* TASK DESCRIPTION
How many of the lines below have "agent" in them? Say the number and nothing more.

* * * * *

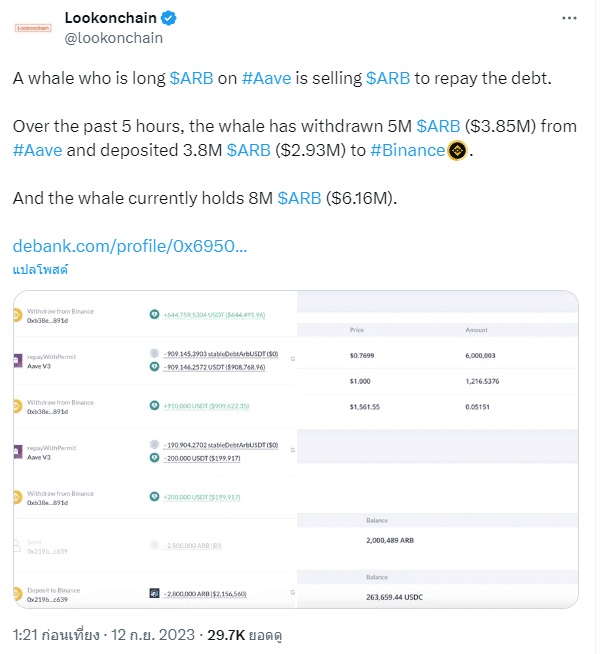Open the Lookonchain display name
Screen dimensions: 601x654
click(109, 18)
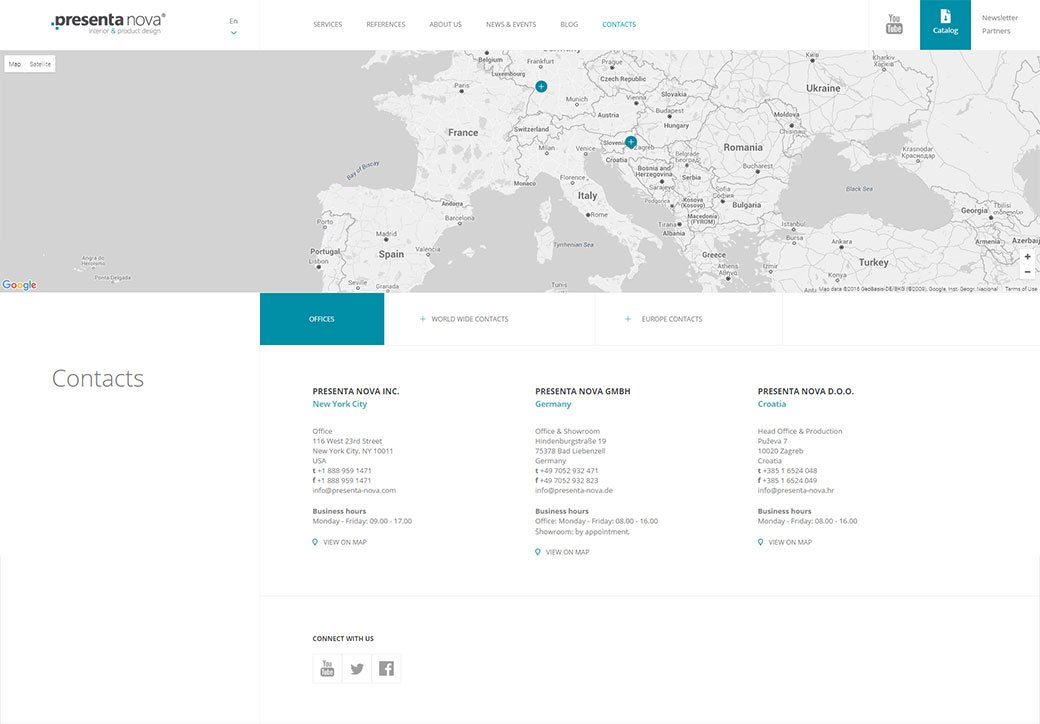Click the map marker pin over Slovenia
The height and width of the screenshot is (724, 1040).
tap(630, 141)
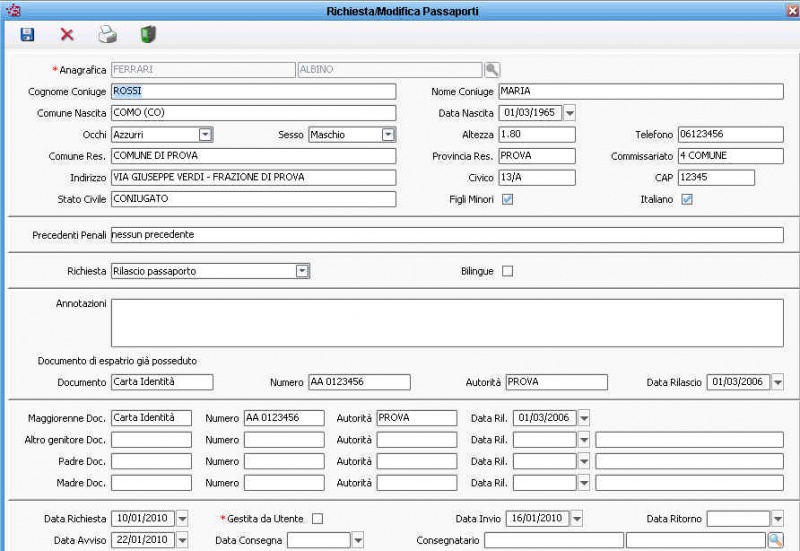Open the Occhi dropdown
The height and width of the screenshot is (551, 800).
pos(205,134)
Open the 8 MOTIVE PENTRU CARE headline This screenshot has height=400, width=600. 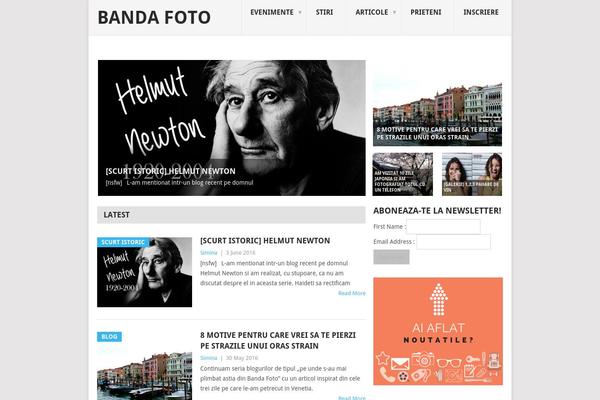coord(278,340)
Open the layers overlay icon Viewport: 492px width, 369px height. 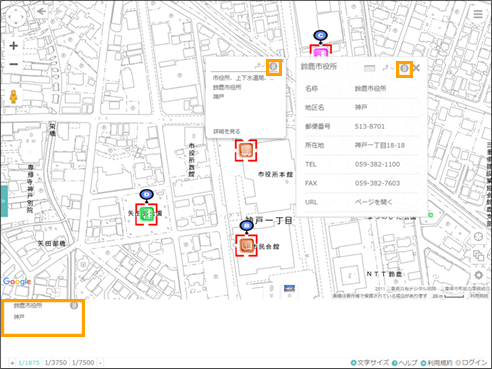[479, 256]
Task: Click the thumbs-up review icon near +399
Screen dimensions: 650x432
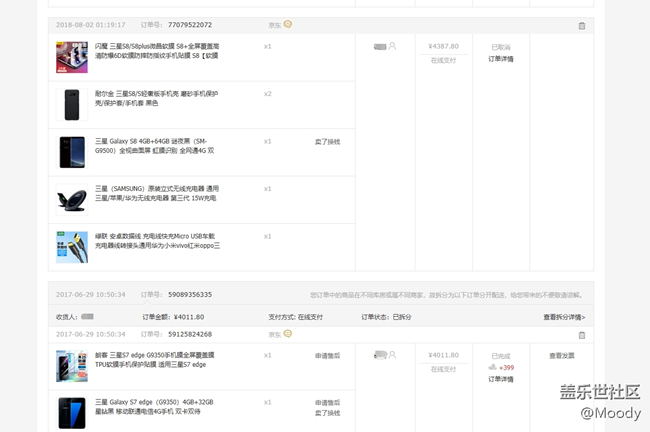Action: coord(493,368)
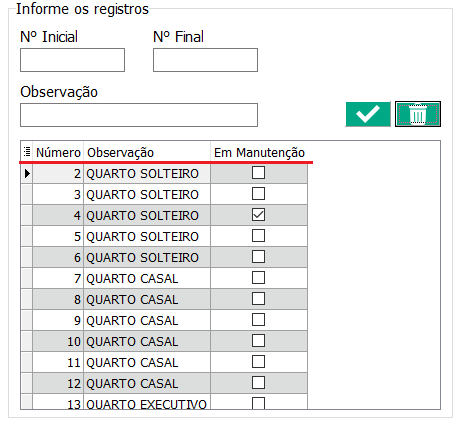Focus the Nº Final input field
Screen dimensions: 464x424
[205, 60]
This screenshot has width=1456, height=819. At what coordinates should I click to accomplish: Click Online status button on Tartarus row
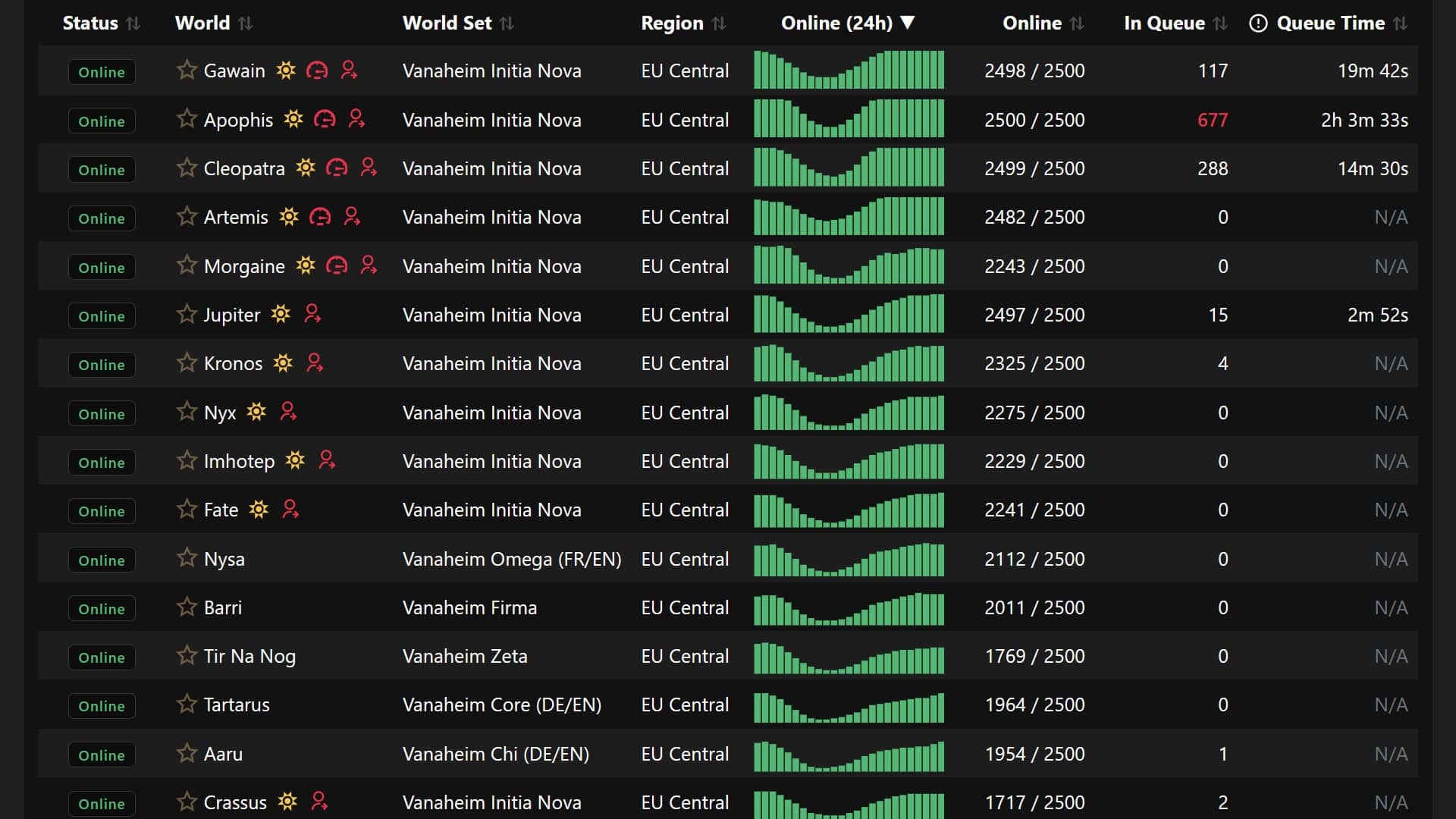101,705
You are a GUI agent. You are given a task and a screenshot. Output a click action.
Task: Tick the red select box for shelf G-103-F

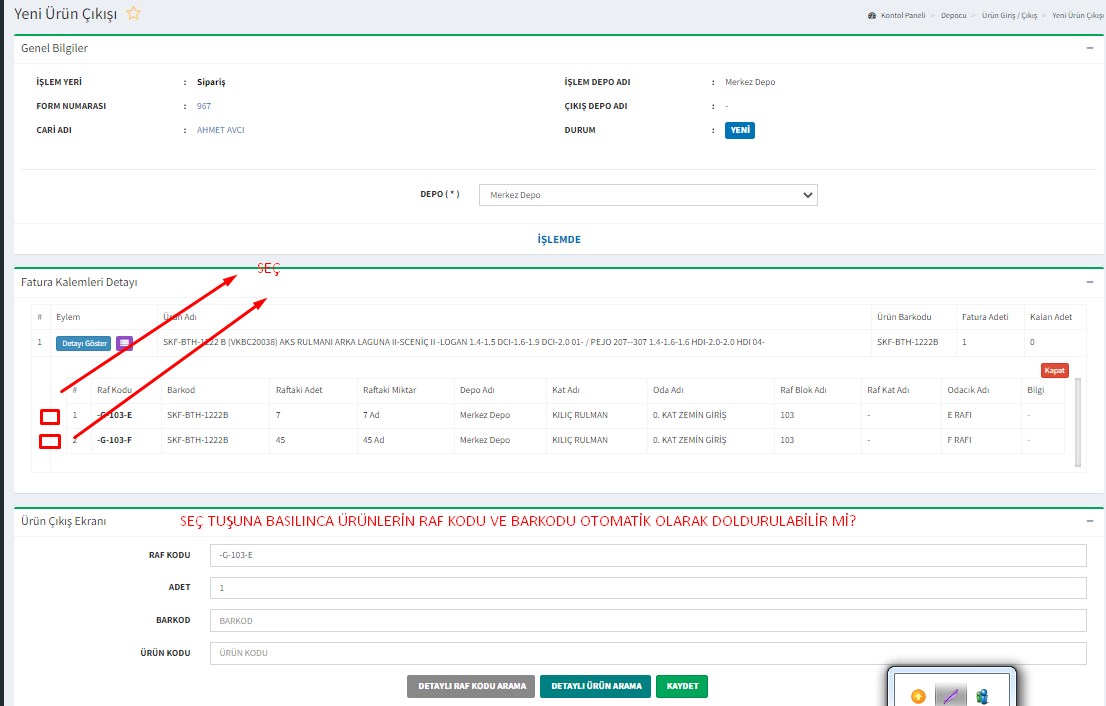(50, 441)
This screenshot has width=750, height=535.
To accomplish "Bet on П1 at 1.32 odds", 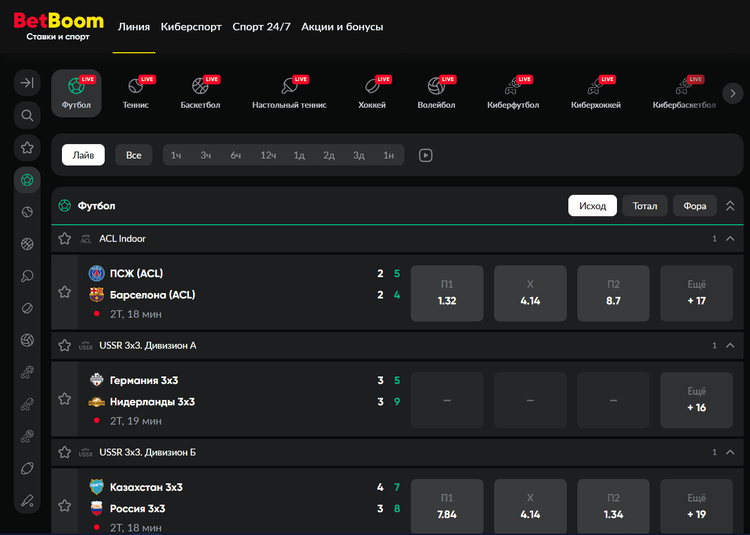I will click(447, 293).
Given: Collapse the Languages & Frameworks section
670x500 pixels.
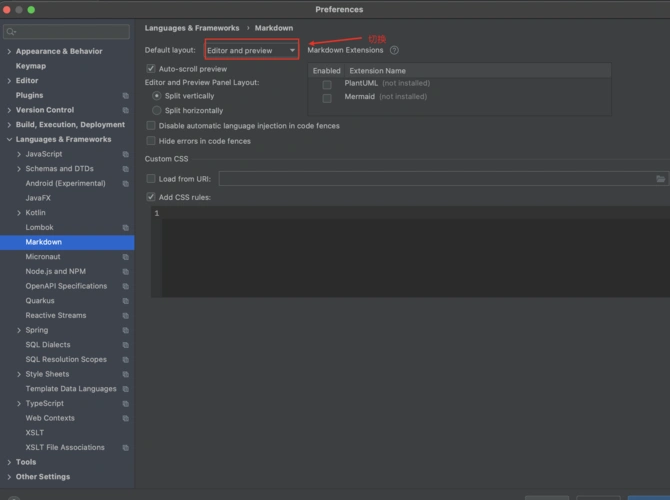Looking at the screenshot, I should pos(9,140).

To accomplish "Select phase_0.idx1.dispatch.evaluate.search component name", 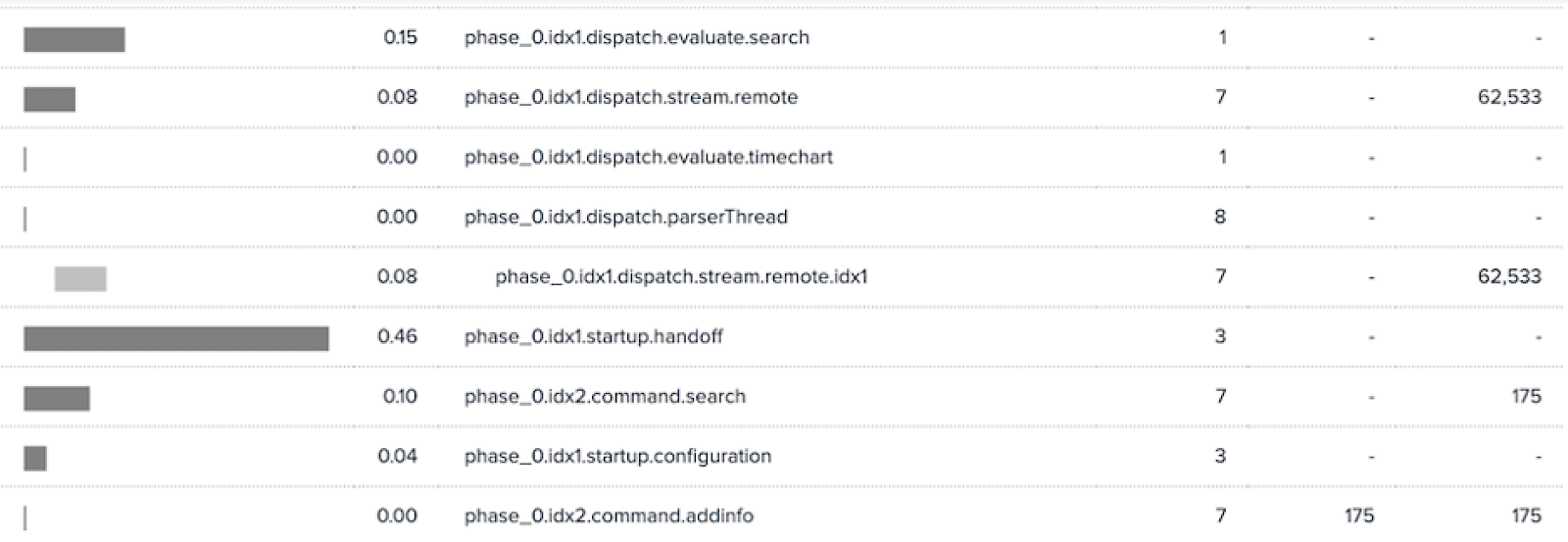I will [x=637, y=37].
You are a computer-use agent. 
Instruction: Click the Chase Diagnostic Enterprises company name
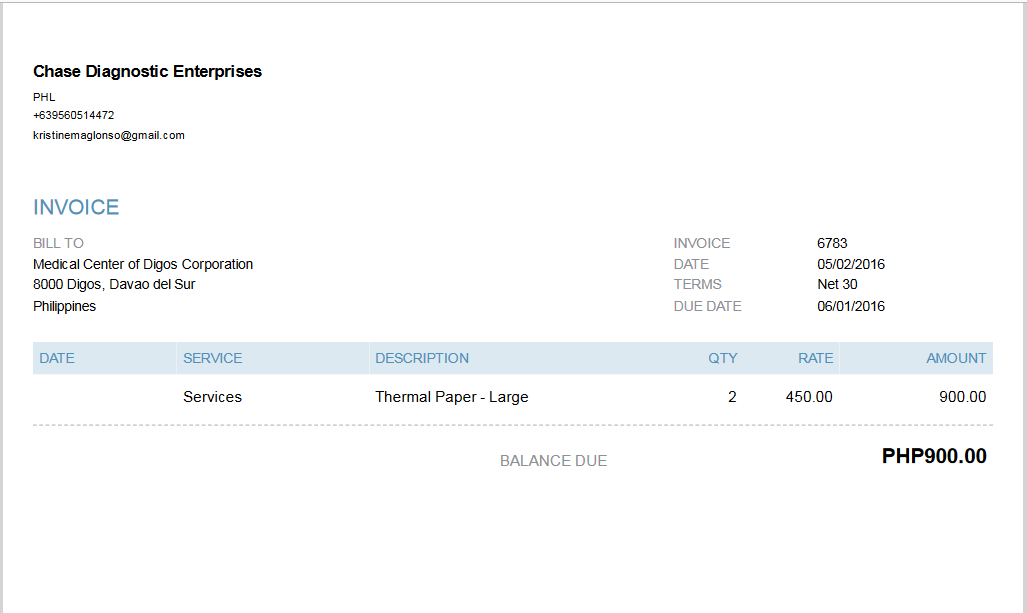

* * * * *

* TASK OUTPUT
2